A Hacker’s Approach To All Things Antenna

When your homebrew Yagi antenna only sort-of works, or when your WiFi cantenna seems moody on rainy days, we can assure you: it is not only you. You can stop doubting yourself once and for all after you’ve watched the Tech 101: Antennas webinar by [Dr. Jonathan Chisum].

[Jonathan] breaks it all down in a way that makes you want to rip out your old antenna and start fresh. It goes further than textbook theory; it’s the kind of knowledge defense techs use for real electronic warfare. And since it’s out there in bite-sized chunks, we hackers can easily put it to good use.
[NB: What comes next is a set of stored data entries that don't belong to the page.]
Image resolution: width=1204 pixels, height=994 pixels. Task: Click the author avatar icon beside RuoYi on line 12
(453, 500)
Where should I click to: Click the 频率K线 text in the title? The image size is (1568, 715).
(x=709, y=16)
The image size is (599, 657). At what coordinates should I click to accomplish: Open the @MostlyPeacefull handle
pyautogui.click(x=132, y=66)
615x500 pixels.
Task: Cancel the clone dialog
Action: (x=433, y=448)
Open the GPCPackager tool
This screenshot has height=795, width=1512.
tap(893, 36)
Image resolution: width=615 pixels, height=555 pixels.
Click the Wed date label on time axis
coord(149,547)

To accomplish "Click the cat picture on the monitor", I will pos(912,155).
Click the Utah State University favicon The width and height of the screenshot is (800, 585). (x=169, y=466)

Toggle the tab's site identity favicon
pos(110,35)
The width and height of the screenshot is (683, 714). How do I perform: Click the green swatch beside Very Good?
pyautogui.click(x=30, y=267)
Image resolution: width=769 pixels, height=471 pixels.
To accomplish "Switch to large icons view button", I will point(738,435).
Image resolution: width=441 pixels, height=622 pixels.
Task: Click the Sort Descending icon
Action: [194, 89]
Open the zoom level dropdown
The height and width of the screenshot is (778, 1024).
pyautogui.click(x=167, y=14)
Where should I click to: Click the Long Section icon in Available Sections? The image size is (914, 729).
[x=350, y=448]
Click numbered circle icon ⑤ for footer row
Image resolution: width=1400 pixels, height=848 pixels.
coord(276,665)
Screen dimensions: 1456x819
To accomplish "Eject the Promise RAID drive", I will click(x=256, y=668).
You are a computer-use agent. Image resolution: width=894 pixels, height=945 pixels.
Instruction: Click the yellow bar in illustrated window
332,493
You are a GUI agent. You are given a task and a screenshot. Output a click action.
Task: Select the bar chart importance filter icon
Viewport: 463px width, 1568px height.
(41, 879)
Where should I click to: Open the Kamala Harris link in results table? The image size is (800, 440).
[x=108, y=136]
The key takeaway is that antenna size matters. Basically, it’s all about wavelength, and [Jonathan] hammers home how tuning antenna dimensions to your target frequency makes or breaks your signal. Whether you’re into omnis (for example, for 360-degree drone control) or laser-focused directional antennas for secret backyard links, this is juicy stuff.

If you’re serious about getting into RF hacking, watch this webinar. Then dig up that Yagi build, and be sure to send us your best antenna hacks.

9 thoughts on “A Hacker’s Approach To All Things Antenna

    1. I was on IRC once and said (very obviously joking) that RF is black magic. some RF wizard took it personally and started saying that people are ignorant, RF is just maths etc.

      I wonder if this person was in puts on sunglasses the spectrum.

  1. years ago i bought a wifi yagi cantenna from ebay but couldn’t receive anything with it. then later i bought a usb wifi peripheral for 1/4 the price with a rubber duck on it. I had success with that. I think part of the problem was the cantenna had 6 feet of coaxial cable on it and there was far too much signal loss in the cable.

    tldr, don’t assume you need to shell out for best results.

      1. Seriously. Sticking a yagi inside a metal can. I’d love to see the rationale behind that, and the modeling too.

        You can’t just wrap a can around an already-tuned Yagi-Uda antenna and hope it performs better. The ends of the yagi elements are high voltage nodes and will couple strongly with the conducting can, altering their tuning significantly. So the can forms an integral, tuned component of the antenna, and the whole assembly must be tuned as a unit.

        Also, that steel can will absorb a lot of the RF power, functioning as a dummy load, due to its magnetic permeability and poor conductivity.

        If would be interesting to see proper lab measurements of its gain compared to a similar size unshielded yagi, or even a plain dipole.